L’Herbe de l’oubli : Tchernobyl
Dans ou devant une carcasse de maison des personnages passent et repassent, de drôles de personnages avec des cous trop longs, des têtes trop grosses quand ce n’est pas l’ensemble qui est énorme chez eux. Il y a encore sur le plateau une sorte de chat monstrueux et même un cheval mort. Et j’oubliais le petit garçon à l’allure très étrange qui bouge comme un pantin. Ces êtres-là ne sont pas plus de vrais humains que de vrais animaux mais ils pourraient l’être puisque nous sommes à Tchernobyl (Tchernobyl : l’absinthe en ukrainien, soit l’herbe de l’oubli), pas dans la centrale, bien sûr, mais à côté, dans la zone d’exclusion (la « réserve radiologique naturelle » – sic) ou juste autour. Des membres de la compagnie Point Zéro sont allés enquêter sur place. Ils ont rapporté des images, des témoignages à partir desquels J.-M. d’Hoop (auteur et M.E.S.) a bâti un spectacle remarquable, instructif, émouvant, drôle parfois et éminemment poétique grâce aux marionnettes (de Ségolène Denis) dont la compagnie s’est fait une spécialité. Une seule marionnette à fils, celle du petit garçon, les autres sont des êtres hybrides, une grand-mère par exemple sera faite d’une comédienne dont un bras figurant le cou a la main dans la tête de la marionnette, tandis que l’autre bras est enfilé dans sa robe. Il faut deux comédiens, l’un portant l’autre, pour faire les géants, avec à nouveau un bras (celui du comédien qui est porté) en guise de cou. Dans ce cas, contrairement à la grand-mère, les corps des comédiens sont entièrement dissimulés derrière d’amples habits.
Peu importe la technique, à vrai dire, pour le spectateur : c’est le résultat qui compte et il est ici saisissant. La lumière y est pour quelque chose ainsi que les témoignages, bien sûr, relayés par les acteurs, en particulier ceux des habitants de la région qui ne peuvent (pour des raisons économiques) ou ne veulent renoncer à leurs habitudes, au lopin où ils cultivent de quoi se nourrir contre toute prudence.
Nous avons vu naguère une pièce intitulée Tchernobyl[i] de Stéphanie Loïk, une pièce presque abstraite, jouant sur la mécanique des acteurs. L’Herbe de l’oubli est un objet théâtral complètement différent, qui conjugue documentaire et spectacle en jouant sur la diversité des outils qui sont mobilisés.

============

- Consigne 1 -
Imprimez tout le passage de la critique, depuis « Peu importe la » jusqu'à « qui sont mobilisés. ».
- Consigne 2 -
D'après la critique, qu'est-ce qui empêche certains habitants de la région de renoncer au lopin qu'ils cultivent ?

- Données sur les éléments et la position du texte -
============

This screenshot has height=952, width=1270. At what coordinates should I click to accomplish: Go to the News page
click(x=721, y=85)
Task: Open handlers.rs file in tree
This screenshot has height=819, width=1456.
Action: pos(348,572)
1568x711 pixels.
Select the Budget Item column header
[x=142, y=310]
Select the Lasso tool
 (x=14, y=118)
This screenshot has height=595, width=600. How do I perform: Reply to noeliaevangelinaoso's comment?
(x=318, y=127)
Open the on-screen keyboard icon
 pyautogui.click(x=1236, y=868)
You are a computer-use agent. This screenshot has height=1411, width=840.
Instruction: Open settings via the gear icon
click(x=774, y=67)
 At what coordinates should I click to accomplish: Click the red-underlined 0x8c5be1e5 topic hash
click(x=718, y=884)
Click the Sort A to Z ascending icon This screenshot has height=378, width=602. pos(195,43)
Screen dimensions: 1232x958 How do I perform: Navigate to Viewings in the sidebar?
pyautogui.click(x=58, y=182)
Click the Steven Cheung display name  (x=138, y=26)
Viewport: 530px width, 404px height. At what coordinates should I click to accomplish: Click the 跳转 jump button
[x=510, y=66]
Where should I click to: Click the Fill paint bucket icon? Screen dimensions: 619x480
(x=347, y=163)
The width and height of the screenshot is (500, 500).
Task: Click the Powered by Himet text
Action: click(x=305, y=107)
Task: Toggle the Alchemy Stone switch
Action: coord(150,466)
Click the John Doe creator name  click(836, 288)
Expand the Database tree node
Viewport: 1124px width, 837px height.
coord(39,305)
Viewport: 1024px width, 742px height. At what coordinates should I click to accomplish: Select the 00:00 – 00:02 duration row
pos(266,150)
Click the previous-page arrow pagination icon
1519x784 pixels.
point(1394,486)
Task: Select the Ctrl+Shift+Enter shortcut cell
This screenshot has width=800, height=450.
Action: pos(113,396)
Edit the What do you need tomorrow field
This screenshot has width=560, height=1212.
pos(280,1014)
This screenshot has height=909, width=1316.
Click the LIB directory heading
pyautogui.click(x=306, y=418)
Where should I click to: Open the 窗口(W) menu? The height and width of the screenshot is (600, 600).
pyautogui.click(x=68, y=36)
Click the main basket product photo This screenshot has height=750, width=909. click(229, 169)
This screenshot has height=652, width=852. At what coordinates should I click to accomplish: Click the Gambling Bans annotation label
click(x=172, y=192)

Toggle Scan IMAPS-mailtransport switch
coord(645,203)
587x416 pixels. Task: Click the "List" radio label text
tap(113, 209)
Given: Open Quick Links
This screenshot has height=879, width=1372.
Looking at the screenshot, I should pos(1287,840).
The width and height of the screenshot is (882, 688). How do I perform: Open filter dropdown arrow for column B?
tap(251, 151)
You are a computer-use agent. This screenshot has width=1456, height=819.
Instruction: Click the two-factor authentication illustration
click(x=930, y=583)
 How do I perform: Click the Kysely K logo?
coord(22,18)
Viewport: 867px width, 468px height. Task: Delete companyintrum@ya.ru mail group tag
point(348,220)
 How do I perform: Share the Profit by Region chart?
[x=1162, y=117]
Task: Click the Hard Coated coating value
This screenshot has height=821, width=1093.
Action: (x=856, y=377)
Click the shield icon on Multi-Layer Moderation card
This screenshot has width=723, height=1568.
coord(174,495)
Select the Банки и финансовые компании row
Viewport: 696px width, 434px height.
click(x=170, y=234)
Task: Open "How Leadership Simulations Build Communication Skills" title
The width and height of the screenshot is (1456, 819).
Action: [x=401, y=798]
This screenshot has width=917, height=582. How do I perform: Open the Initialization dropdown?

============

- Réponse 1 -
Peu importe la technique, à vrai dire, pour le spectateur : c’est le résultat qui compte et il est ici saisissant. La lumière y est pour quelque chose ainsi que les témoignages, bien sûr, relayés par les acteurs, en particulier ceux des habitants de la région qui ne peuvent (pour des raisons économiques) ou ne veulent renoncer à leurs habitudes, au lopin où ils cultivent de quoi se nourrir contre toute prudence.
Nous avons vu naguère une pièce intitulée Tchernobyl[i] de Stéphanie Loïk, une pièce presque abstraite, jouant sur la mécanique des acteurs. L’Herbe de l’oubli est un objet théâtral complètement différent, qui conjugue documentaire et spectacle en jouant sur la diversité des outils qui sont mobilisés.

- Réponse 2 -
Certains ne peuvent pas y renoncer, pour des raisons économiques. D'autres ne veulent pas abandonner leurs habitudes. Ils continuent donc d'y cultiver de quoi se nourrir, contre toute prudence.